§ TO DO
Return every line of the records from the line containing "The width and height of the screenshot is (967, 706)." down to the line containing "Open the selection", both included, reproduced with no changes.

Word and element location records:
[BEGIN]
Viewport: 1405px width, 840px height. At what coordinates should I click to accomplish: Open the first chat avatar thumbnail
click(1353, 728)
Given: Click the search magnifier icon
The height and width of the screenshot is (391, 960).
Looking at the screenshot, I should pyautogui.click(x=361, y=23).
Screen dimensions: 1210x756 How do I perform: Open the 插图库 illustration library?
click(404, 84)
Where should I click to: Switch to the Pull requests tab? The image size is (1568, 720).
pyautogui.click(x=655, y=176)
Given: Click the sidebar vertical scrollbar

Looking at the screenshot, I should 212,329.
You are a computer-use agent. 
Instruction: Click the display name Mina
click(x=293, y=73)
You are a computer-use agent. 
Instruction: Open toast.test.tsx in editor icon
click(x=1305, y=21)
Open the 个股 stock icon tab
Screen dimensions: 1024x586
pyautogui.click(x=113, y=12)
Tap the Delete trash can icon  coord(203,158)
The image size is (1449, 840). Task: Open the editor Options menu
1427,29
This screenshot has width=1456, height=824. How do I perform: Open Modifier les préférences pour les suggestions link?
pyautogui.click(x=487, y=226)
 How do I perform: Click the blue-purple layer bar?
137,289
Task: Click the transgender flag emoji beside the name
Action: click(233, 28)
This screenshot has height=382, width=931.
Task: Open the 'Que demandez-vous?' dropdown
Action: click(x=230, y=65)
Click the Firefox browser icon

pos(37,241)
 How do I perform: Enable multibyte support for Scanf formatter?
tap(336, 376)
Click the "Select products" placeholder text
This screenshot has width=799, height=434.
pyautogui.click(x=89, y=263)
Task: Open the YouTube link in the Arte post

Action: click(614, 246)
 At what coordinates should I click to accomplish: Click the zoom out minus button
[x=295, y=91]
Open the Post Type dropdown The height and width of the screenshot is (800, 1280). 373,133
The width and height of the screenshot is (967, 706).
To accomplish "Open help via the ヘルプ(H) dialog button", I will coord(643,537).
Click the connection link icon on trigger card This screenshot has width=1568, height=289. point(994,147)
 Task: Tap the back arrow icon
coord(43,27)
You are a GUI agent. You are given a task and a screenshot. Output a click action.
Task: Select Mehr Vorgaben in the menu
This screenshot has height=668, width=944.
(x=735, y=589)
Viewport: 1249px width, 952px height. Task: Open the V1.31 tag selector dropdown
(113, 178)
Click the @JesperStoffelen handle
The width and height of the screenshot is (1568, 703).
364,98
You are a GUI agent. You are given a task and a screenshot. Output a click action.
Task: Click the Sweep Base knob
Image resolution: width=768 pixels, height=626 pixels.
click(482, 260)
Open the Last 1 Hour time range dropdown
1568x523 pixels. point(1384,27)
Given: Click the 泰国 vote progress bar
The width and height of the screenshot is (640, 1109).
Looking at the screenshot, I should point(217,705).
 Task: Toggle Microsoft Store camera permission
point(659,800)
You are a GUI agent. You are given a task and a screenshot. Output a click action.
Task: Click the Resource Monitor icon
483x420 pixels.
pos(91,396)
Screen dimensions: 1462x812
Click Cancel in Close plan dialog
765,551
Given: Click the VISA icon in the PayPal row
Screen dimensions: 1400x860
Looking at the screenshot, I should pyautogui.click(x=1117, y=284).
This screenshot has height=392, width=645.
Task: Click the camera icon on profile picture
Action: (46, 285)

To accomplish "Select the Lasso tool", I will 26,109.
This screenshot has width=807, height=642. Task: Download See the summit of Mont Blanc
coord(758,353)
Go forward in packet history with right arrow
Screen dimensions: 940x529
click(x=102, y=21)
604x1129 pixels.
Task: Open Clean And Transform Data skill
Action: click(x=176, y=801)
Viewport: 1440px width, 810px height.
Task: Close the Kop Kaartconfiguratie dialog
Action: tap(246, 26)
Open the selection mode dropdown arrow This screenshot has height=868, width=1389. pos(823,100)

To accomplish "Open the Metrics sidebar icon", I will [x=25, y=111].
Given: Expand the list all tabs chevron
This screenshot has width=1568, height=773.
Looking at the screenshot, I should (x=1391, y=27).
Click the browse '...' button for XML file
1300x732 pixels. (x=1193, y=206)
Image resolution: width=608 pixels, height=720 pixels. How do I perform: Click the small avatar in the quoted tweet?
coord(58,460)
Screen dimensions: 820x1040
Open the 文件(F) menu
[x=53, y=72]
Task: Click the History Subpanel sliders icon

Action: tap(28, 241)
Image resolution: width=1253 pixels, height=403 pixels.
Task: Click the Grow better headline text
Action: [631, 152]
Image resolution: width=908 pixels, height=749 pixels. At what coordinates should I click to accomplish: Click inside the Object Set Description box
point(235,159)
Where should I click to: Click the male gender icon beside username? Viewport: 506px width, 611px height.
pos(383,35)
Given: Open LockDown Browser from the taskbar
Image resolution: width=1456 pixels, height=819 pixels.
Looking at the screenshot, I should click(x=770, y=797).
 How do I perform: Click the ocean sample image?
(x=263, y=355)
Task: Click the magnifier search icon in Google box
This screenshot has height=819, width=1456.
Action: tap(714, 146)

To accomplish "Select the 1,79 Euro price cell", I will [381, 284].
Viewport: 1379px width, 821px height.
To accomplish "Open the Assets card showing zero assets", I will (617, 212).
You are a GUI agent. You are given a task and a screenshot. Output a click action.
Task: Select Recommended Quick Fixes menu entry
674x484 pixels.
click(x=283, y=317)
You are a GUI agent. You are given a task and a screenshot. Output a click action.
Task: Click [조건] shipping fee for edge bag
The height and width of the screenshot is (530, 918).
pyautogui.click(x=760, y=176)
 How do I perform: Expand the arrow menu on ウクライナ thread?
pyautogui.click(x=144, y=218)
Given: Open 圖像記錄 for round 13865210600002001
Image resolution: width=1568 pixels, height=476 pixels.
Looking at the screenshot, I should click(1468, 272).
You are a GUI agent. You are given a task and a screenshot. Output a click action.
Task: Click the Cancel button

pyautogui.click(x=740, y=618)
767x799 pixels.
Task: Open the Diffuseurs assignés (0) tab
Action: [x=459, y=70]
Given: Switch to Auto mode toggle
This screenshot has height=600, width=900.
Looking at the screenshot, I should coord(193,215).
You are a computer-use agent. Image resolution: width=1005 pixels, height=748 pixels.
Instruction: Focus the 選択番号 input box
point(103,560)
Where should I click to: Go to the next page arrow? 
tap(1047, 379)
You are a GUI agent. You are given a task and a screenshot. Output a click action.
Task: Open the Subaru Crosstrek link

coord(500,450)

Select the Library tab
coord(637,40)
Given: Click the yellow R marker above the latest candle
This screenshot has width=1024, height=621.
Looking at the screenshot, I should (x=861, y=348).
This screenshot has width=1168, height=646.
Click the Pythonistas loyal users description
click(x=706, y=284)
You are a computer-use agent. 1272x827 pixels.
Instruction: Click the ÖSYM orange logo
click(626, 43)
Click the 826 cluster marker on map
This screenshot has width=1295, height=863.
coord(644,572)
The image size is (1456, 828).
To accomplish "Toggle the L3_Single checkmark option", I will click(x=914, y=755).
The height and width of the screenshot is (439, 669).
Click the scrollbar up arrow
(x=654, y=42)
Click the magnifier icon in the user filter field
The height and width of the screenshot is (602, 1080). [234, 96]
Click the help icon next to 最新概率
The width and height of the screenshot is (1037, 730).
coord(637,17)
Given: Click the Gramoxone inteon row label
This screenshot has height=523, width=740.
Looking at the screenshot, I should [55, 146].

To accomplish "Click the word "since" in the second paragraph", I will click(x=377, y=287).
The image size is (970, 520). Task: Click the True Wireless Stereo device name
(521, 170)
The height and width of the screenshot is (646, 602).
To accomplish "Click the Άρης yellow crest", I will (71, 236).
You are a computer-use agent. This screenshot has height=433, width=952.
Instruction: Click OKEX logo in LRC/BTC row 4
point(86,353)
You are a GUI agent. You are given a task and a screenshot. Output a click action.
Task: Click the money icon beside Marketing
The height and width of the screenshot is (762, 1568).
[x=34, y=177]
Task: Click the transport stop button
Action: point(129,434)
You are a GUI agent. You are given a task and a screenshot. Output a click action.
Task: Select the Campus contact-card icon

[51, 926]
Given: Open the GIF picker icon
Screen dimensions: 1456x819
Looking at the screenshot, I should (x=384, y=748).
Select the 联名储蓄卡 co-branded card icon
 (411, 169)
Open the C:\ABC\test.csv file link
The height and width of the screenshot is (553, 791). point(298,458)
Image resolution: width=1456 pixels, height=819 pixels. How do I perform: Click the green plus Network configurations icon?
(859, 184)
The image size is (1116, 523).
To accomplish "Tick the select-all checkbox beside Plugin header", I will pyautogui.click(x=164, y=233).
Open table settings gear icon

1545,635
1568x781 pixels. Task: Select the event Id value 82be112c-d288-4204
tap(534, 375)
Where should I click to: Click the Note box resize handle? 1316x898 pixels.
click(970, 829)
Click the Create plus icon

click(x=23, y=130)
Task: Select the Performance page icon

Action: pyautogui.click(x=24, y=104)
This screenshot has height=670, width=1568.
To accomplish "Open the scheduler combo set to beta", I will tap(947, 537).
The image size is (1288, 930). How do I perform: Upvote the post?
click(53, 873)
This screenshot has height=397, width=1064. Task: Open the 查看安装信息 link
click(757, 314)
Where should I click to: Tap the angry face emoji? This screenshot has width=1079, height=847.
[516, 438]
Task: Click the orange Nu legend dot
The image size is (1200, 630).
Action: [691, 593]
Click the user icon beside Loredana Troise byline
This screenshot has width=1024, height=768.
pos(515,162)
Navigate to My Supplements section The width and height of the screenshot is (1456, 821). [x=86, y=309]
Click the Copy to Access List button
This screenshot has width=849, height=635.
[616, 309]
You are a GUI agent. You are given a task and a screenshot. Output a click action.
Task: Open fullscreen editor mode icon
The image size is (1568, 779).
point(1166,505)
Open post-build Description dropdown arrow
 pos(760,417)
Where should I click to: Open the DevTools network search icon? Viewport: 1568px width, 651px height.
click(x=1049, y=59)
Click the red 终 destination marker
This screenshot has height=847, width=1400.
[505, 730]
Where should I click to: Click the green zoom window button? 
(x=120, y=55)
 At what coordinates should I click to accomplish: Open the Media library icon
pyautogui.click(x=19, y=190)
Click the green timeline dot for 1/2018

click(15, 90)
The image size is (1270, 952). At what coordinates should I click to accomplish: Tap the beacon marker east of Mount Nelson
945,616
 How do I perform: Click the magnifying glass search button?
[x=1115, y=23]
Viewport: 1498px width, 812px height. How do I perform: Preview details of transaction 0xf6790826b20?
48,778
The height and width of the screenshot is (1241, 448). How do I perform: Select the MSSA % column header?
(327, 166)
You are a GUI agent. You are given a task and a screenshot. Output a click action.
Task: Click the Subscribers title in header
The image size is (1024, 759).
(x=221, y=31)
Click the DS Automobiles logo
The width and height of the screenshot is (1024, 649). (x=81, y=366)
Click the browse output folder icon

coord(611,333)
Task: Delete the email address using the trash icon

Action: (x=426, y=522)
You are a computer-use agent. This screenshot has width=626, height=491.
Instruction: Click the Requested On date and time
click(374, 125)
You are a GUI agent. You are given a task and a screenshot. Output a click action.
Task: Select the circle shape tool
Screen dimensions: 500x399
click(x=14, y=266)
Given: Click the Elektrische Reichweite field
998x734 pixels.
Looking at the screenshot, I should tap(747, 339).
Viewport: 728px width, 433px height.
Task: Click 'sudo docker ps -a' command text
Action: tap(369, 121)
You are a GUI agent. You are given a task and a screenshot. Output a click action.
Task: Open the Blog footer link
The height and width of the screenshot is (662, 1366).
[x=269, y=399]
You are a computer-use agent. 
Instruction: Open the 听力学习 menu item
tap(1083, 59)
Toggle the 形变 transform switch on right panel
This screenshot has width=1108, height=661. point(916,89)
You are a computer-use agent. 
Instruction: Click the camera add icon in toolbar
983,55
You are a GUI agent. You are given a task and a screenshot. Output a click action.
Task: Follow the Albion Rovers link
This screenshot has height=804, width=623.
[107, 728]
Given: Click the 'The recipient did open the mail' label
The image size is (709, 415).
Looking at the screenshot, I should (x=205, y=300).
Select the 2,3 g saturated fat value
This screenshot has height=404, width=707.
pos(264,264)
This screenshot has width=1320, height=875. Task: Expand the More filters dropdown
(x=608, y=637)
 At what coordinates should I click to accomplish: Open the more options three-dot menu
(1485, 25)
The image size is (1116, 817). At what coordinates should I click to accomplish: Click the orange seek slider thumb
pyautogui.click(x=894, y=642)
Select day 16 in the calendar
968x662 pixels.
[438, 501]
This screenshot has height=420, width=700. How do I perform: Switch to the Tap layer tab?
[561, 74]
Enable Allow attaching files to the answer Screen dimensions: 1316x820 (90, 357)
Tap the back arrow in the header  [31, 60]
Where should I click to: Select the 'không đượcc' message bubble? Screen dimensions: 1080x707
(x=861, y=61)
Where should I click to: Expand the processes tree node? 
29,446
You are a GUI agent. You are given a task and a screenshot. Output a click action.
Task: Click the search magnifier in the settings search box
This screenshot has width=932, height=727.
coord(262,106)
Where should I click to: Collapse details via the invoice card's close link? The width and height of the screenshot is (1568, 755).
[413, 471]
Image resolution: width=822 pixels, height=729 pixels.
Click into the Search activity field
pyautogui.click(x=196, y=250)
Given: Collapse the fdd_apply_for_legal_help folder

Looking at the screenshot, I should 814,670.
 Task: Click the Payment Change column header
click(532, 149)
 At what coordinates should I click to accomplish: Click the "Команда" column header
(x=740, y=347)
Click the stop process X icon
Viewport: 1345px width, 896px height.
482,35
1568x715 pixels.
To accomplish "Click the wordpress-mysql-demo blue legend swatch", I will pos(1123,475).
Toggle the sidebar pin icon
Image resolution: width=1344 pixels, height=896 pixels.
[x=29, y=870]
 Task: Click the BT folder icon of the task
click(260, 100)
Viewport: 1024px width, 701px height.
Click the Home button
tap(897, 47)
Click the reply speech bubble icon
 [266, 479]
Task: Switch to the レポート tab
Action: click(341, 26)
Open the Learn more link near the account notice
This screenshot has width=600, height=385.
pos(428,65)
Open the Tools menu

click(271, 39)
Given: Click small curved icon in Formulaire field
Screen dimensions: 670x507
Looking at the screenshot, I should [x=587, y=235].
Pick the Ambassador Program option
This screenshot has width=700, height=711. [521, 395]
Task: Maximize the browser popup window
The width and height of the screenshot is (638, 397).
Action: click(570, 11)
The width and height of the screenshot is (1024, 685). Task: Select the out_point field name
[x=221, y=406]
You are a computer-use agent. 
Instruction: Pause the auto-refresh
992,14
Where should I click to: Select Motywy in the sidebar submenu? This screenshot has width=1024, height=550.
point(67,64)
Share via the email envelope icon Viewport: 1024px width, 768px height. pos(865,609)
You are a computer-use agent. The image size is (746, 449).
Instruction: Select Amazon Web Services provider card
[END]
§ SOLUTION TO THIS EXERCISE
The width and height of the screenshot is (967, 706).
To accomplish "Open help via the ヘルプ(H) dialog button", I will coord(643,537).
Click the connection link icon on trigger card This screenshot has width=1568, height=289. point(994,147)
 Task: Tap the back arrow icon
coord(43,27)
You are a GUI agent. You are given a task and a screenshot. Output a click action.
Task: Select Mehr Vorgaben in the menu
This screenshot has height=668, width=944.
(x=735, y=589)
Viewport: 1249px width, 952px height. Task: Open the V1.31 tag selector dropdown
(113, 178)
Click the @JesperStoffelen handle
The width and height of the screenshot is (1568, 703).
364,98
You are a GUI agent. You are given a task and a screenshot. Output a click action.
Task: Click the Sweep Base knob
Image resolution: width=768 pixels, height=626 pixels.
click(482, 260)
Open the Last 1 Hour time range dropdown
1568x523 pixels. point(1384,27)
Given: Click the 泰国 vote progress bar
The width and height of the screenshot is (640, 1109).
Looking at the screenshot, I should point(217,705).
 Task: Toggle Microsoft Store camera permission
point(659,800)
You are a GUI agent. You are given a task and a screenshot. Output a click action.
Task: Click the Resource Monitor icon
483x420 pixels.
pos(91,396)
Screen dimensions: 1462x812
Click Cancel in Close plan dialog
765,551
Given: Click the VISA icon in the PayPal row
Screen dimensions: 1400x860
Looking at the screenshot, I should pyautogui.click(x=1117, y=284).
This screenshot has height=392, width=645.
Task: Click the camera icon on profile picture
Action: (46, 285)

To accomplish "Select the Lasso tool", I will 26,109.
This screenshot has width=807, height=642. Task: Download See the summit of Mont Blanc
coord(758,353)
Go forward in packet history with right arrow
Screen dimensions: 940x529
click(x=102, y=21)
604x1129 pixels.
Task: Open Clean And Transform Data skill
Action: click(x=176, y=801)
Viewport: 1440px width, 810px height.
Task: Close the Kop Kaartconfiguratie dialog
Action: tap(246, 26)
Open the selection mode dropdown arrow This screenshot has height=868, width=1389. pos(823,100)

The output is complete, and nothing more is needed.